L’Union africaine (UA) a officiellement dévoilé la structure de sa médiation pour le conflit dans l’est de la République démocratique du Congo (RDC), à l’issue d’une réunion de haut niveau tenue à Lomé les 16 et 17 janvier 2026. Ce dispositif, rendu public par le ministre togolais des Affaires étrangères, Robert Dussey, confie un rôle central au président togolais Faure Gnassingbé, désigné médiateur principal.
L’architecture repose sur une répartition thématique des dossiers sensibles entre d’anciens chefs d’État. L’ex-président nigérian Olusegun Obasanjo est chargé des questions militaires et de sécurité. L’ancienne présidente éthiopienne Sahle-Work Zewde supervise le volet humanitaire, tandis que le dialogue avec les groupes armés locaux revient à l’ex-président kényan Uhuru Kenyatta. La coopération économique régionale est confiée à l’ancien président botswanais Mokgweetsi Masisi, et les questions de société civile et de réconciliation à l’ex-cheffe de l’État centrafricaine, Catherine Samba-Panza.

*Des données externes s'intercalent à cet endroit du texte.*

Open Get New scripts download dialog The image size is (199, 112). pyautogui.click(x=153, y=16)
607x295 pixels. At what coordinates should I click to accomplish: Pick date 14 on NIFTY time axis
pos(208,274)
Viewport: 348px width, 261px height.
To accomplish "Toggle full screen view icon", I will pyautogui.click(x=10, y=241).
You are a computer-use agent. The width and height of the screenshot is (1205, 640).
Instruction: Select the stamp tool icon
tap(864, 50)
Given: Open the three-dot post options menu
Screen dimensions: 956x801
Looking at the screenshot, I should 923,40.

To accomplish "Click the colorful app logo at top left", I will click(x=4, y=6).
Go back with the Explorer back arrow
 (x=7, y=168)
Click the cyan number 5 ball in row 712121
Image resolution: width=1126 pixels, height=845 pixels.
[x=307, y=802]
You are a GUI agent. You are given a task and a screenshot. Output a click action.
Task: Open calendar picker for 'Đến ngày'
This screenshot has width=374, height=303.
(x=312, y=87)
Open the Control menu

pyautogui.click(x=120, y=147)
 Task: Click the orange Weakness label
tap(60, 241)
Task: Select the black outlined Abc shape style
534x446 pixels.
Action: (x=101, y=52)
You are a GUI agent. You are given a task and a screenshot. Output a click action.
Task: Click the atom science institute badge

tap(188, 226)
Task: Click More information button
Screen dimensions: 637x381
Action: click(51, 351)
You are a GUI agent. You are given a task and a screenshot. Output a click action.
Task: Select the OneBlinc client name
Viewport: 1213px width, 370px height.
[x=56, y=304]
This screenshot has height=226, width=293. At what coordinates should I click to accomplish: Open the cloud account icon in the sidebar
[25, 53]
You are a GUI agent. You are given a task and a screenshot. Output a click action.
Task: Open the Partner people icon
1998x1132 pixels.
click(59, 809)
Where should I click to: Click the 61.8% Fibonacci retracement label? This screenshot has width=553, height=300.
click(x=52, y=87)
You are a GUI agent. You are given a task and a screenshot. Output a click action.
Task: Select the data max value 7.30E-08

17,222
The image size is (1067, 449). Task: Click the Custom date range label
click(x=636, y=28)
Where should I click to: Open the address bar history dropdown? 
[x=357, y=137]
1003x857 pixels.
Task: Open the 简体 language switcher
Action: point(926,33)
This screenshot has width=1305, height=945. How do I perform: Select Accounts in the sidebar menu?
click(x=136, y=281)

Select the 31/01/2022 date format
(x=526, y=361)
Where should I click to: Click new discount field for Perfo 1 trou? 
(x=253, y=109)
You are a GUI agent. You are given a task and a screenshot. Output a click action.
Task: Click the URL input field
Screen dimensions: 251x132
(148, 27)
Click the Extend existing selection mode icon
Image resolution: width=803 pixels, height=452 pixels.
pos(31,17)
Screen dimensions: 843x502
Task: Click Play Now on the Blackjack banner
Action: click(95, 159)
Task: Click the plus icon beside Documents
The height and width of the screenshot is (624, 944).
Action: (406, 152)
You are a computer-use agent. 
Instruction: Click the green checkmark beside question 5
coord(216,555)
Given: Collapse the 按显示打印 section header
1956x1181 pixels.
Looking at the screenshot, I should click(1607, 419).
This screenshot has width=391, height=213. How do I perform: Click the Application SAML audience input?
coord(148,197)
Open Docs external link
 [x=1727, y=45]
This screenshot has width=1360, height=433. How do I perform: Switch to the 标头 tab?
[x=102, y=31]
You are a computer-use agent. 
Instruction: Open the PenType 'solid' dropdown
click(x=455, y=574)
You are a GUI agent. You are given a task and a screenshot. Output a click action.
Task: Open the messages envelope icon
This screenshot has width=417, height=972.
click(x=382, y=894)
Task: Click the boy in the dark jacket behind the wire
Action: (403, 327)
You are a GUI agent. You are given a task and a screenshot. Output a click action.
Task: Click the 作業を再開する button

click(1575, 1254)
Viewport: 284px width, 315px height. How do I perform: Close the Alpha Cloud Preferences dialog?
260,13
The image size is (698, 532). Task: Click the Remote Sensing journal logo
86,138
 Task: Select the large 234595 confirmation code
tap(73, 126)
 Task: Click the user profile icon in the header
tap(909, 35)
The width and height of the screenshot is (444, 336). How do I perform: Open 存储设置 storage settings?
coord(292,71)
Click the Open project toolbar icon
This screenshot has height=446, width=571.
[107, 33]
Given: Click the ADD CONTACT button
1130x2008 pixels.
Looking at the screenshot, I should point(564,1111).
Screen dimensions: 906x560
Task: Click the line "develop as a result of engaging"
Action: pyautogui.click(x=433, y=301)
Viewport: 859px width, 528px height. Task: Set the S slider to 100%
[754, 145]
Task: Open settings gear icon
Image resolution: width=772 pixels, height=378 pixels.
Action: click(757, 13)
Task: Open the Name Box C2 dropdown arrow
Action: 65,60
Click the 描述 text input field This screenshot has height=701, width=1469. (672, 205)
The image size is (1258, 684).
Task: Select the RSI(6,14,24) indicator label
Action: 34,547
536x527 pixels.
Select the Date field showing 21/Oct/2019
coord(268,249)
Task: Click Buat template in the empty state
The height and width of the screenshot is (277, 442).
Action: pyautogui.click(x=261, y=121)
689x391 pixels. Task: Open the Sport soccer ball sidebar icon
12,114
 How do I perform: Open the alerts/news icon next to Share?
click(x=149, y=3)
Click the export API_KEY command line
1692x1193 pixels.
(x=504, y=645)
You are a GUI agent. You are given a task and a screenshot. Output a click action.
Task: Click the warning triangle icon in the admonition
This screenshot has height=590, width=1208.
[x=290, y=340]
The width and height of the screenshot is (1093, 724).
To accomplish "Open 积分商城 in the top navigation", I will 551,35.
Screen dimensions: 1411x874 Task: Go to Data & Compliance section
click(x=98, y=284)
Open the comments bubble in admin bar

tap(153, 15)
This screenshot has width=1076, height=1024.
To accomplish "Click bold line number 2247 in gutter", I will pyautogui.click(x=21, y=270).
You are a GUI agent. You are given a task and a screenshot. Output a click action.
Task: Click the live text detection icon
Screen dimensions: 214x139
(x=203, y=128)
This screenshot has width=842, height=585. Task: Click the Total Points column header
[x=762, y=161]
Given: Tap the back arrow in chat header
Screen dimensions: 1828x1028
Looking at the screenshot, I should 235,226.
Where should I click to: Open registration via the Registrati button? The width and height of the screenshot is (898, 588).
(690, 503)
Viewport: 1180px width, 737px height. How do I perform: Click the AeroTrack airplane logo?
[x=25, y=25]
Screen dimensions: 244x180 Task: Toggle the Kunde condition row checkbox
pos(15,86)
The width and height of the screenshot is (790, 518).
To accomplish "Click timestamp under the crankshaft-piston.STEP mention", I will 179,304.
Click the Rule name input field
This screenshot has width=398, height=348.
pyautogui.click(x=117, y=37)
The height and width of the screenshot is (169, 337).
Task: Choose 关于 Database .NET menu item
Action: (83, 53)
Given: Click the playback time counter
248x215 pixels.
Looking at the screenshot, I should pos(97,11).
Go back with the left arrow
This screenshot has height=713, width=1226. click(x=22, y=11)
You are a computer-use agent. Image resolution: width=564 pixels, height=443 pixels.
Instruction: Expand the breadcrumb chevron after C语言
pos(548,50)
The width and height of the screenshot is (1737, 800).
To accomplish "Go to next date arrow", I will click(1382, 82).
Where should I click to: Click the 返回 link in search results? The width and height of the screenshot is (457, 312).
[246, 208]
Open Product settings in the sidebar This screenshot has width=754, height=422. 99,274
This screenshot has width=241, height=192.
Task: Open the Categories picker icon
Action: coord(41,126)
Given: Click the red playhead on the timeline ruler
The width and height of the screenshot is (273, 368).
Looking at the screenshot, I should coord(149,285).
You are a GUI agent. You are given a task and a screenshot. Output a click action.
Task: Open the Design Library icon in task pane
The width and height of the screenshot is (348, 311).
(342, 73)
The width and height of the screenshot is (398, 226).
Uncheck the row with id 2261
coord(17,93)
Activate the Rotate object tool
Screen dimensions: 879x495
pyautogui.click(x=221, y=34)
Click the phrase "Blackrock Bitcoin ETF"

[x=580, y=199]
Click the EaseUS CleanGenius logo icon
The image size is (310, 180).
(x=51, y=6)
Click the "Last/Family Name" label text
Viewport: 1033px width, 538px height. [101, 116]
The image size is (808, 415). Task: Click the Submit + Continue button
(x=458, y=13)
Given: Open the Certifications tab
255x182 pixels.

Cette initiative s’inscrit dans un contexte de crise prolongée. L’est de la RDC est miné depuis près de trois décennies par la violence de plus d’une centaine de groupes armés, dont certains bénéficient de soutiens transfrontaliers. La région est le théâtre d’une compétition géopolitique et économique acharnée pour le contrôle de ses ressources minières. Malgré la présence de la plus grande mission de maintien de la paix de l’ONU et de multiples initiatives diplomatiques régionales, aucun processus n’a réussi à imposer une paix durable.
Les perspectives de ce nouveau cadre dépendront de sa capacité à surmonter des écueils récurrents. Le principal défi sera d’imposer son autorité face à la multiplicité des acteurs, notamment les initiatives parallèles de la Communauté d’Afrique de l’Est (CAE) et de la Communauté de développement d’Afrique australe (SADC), dont les approches ont parfois divergé. L’efficacité du dispositif reposera également sur sa faculté à obtenir un consensus entre Kinshasa et ses voisins, en particulier le Rwanda, régulièrement accusé de soutenir la rébellion du M23.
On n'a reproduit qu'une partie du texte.